The most popular place for App walkers to start a walk is Edale in the Peak District, but the busiest thoroughfare is the top of Snowdon in North Wales. The Ordnance Survey press release gives further information (click here for the link). There are also further links to a blog and flickr presentation. The Times report adds some additional information: at the other extreme the Isle of Lewis is where fewest expeditions were logged.
What else do we know? Over 300,000 walks were logged last year, the most popular month was May and the most popular length of walk was 10 miles.
Fascinating in itself data like this could also point the way for new developments in rural support. For example clause one of the Agriculture Bill sets out a clear list of items which can be funded by Defra in future using NELMS (New Environmental Land Management Schemes) and other initiatives. Public access features prominently, because of its recreational, social and health benefits. Meanwhile the Natural Capital Committee continues to labour on the value of the environment to society at large. The most recent of the RICS Land Journal covers a number of these issues in some detail and it is publicly available at this link.
Questions will therefore inevitably rise as to how to prioritise spending, and indeed about the value to society of such expenditure.
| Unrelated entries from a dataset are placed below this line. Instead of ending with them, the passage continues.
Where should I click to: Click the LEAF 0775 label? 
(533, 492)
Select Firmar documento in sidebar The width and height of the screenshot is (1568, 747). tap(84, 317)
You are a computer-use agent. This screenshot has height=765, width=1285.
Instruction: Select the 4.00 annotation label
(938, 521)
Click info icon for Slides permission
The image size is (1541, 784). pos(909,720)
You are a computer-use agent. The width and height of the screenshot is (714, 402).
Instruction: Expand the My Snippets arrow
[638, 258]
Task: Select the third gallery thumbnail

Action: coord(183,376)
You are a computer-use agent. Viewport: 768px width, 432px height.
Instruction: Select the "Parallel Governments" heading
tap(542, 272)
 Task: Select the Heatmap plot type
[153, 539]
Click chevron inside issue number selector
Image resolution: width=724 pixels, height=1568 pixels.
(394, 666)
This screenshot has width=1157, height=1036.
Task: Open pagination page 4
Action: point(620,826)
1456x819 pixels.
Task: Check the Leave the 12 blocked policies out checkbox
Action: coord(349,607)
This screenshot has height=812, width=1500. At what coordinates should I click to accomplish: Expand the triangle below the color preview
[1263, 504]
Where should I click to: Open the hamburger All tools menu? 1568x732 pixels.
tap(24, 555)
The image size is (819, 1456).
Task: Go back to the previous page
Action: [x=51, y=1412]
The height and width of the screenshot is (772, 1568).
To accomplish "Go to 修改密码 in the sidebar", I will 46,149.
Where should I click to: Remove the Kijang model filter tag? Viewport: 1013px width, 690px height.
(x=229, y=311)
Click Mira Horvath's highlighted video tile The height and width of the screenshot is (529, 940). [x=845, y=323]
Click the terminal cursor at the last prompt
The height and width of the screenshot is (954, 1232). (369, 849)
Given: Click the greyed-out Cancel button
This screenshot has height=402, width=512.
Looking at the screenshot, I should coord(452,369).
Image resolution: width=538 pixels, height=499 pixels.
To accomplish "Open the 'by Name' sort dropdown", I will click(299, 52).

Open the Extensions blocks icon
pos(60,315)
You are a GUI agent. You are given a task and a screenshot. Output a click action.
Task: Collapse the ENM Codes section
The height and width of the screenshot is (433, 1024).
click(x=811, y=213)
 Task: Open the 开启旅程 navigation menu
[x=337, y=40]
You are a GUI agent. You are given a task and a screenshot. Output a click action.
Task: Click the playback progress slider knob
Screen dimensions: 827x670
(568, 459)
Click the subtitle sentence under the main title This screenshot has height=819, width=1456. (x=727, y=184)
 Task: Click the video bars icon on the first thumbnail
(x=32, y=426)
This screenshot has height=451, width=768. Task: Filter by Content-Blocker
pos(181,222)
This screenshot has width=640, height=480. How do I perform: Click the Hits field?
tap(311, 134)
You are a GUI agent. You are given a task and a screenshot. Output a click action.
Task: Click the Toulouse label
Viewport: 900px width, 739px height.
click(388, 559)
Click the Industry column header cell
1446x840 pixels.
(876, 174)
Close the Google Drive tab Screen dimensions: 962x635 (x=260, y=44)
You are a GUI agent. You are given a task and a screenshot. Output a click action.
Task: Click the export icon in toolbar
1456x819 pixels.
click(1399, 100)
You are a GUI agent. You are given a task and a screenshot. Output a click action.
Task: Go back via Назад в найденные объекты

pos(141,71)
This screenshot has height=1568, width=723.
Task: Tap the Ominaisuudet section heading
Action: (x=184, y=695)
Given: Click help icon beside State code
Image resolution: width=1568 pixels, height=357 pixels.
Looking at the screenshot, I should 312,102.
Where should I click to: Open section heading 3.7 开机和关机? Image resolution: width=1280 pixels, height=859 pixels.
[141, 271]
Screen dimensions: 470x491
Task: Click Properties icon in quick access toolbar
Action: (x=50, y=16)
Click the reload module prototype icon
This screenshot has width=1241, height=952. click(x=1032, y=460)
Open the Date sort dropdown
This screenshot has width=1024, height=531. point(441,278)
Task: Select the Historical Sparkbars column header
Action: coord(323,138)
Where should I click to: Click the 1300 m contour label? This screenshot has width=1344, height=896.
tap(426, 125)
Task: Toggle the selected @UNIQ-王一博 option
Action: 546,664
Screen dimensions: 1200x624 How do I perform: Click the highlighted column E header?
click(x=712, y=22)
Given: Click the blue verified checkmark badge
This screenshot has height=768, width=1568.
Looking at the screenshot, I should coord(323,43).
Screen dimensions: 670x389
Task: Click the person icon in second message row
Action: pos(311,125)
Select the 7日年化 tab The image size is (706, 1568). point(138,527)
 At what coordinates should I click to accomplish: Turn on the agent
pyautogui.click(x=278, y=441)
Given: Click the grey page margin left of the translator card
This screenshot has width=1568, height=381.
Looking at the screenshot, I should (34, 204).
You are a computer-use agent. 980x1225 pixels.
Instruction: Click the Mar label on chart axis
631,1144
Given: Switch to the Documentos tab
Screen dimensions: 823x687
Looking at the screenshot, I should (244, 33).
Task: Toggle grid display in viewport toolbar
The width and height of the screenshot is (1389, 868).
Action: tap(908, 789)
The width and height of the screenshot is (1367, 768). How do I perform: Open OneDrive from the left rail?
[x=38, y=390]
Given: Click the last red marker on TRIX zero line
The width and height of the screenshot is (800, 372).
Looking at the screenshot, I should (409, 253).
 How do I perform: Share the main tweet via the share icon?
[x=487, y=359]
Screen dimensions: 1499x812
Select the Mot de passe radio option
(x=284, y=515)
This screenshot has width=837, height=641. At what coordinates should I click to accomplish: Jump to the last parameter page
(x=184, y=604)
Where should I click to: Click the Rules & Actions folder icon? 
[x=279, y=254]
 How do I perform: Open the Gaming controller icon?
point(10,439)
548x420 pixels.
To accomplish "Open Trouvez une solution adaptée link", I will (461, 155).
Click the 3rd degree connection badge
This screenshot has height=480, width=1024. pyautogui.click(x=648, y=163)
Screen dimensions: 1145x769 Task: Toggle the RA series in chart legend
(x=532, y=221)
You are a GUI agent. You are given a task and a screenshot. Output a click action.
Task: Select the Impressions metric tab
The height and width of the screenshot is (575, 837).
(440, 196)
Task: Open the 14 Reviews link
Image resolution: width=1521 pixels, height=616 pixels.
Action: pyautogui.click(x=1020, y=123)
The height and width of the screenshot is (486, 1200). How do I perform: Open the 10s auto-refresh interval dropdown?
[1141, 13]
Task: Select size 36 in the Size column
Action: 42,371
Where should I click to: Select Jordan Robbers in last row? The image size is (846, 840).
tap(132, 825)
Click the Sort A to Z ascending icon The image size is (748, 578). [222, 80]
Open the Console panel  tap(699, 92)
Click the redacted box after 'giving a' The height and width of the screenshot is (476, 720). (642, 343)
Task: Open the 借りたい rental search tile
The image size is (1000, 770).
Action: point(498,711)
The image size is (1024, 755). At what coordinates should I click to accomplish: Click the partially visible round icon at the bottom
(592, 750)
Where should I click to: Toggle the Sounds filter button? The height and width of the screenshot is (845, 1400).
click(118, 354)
Taking an overly simplistic approach to the OS data for example, we might say that the value to the users of the OS App of their visits to Snowdonia could be ascertained by how much they have all paid to get there. Let’s say that the journey from Manchester Piccadilly station to North Wales is about £50 return for two travelling together. Using a ‘travel cost’ method of valuation that means the value of this experience for the 2,370 App users who trundled over the top of Snowdon is £118,500 pa; capitalising this at the Treasury rate of 3.5% gives a capital value of about £3.4 million. Taking a similar approach to Edale: the train fare from Manchester Piccadilly would be about £30 x 2,300 App users = £69,000 pa, capitalised to about £2 million. Of course not everybody travelled by train from Manchester Piccadilly, and not every visitor used the App but I think you get the point. Whether you turn the visit numbers into monetary values or not you have an indication of where the public might like their money to be spent on visitor facilities. Of course you might think that the solitude of the Isle of Lewis, and its relative freedom from Map App users, gives it a premium value in its own right.
And that in turn has important messages for those would like to bid successfully for funding like this in future. What benefits will we have to sell to funders and how will we market them to best effect?